The owner of the Canadian mine that suffered a disastrous dam breach in August might face sanctions as serious as criminal penalties, British Columbia government officials said on Wednesday.
Decisions on corrective and possibly punitive steps will be made after provincial officials learn the findings of three separate investigations into the Mount Polley Mine dam failure, said Bill Bennett, British Columbia’s minister of energy and mines.
The Aug. 4 dam failure, though unprecedented for British Columbia, undercut confidence in the safety of mining in the province and around the world, Bennett told an audience at the Alaska Miners Association annual convention in Anchorage. “If it could happen there, where else can it happen? And that’s a question that’s on all of our minds, I think,” he said.

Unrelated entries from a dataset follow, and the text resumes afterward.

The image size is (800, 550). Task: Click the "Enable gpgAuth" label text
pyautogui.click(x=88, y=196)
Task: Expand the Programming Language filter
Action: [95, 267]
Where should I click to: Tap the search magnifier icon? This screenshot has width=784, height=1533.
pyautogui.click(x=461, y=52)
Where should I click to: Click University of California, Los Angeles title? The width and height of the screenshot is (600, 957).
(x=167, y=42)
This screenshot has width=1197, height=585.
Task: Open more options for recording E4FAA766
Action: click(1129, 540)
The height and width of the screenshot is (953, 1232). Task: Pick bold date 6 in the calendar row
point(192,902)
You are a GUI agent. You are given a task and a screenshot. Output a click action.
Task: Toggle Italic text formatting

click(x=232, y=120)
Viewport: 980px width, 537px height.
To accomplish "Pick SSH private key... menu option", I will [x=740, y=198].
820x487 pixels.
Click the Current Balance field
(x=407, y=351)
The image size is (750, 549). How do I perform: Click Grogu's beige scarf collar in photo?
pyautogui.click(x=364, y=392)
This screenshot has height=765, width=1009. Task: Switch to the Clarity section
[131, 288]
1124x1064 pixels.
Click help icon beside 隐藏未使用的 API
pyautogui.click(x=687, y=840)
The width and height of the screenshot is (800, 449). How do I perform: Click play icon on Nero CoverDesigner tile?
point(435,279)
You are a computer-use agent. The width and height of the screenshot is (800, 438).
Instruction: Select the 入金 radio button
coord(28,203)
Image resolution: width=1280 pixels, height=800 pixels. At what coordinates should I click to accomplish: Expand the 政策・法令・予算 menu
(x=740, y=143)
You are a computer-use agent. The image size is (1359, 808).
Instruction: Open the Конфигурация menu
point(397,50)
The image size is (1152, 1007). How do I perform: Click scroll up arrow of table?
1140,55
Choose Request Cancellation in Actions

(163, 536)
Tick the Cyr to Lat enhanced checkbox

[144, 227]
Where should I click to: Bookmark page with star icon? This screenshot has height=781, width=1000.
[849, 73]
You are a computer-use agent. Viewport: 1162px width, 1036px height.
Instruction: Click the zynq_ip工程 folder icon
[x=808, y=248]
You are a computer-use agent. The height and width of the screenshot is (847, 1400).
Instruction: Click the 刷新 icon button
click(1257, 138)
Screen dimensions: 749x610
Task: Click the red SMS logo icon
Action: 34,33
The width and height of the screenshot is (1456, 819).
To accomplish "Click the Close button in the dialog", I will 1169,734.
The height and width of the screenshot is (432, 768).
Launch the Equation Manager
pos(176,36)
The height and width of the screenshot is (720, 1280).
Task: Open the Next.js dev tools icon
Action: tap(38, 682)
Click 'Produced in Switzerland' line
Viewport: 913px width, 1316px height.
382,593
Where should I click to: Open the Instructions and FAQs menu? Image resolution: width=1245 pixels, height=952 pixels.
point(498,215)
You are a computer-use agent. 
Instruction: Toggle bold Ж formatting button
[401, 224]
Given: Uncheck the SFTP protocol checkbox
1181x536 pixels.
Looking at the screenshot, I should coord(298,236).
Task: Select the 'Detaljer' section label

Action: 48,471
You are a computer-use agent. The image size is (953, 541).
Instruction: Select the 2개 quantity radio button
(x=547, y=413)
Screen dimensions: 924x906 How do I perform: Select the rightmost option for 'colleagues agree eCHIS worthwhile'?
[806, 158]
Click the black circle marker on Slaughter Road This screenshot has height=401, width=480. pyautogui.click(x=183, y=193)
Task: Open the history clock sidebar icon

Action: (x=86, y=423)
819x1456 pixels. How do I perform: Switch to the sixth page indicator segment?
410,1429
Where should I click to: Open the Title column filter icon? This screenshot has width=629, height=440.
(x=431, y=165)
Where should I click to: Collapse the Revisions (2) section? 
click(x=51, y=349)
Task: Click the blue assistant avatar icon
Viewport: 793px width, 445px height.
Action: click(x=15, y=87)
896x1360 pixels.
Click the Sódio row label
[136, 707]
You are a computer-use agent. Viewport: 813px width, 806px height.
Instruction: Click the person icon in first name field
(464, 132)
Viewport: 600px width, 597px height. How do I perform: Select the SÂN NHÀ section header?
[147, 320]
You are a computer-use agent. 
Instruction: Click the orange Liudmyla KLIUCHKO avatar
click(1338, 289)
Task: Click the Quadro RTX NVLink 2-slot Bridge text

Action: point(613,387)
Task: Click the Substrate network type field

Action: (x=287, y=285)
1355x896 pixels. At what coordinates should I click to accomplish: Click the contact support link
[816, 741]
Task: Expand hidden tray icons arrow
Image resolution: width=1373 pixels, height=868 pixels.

The Mount Polley dam breach has been cited by opponents of the controversial Pebble mine as a harbinger of risks that project poses to Alaska’s salmon-rich Bristol Bay region. Mount Polley is considered a moderate-sized mine for British Columbia; the proposed Pebble copper and gold project would be much bigger, with a much bigger tailings dam and much bigger potential damages, critics say.
Mount Polley’s woes also concern fishermen and environmentalists in Southeast Alaska, many of them already on edge because of spreading mine development just over the border in British Columbia.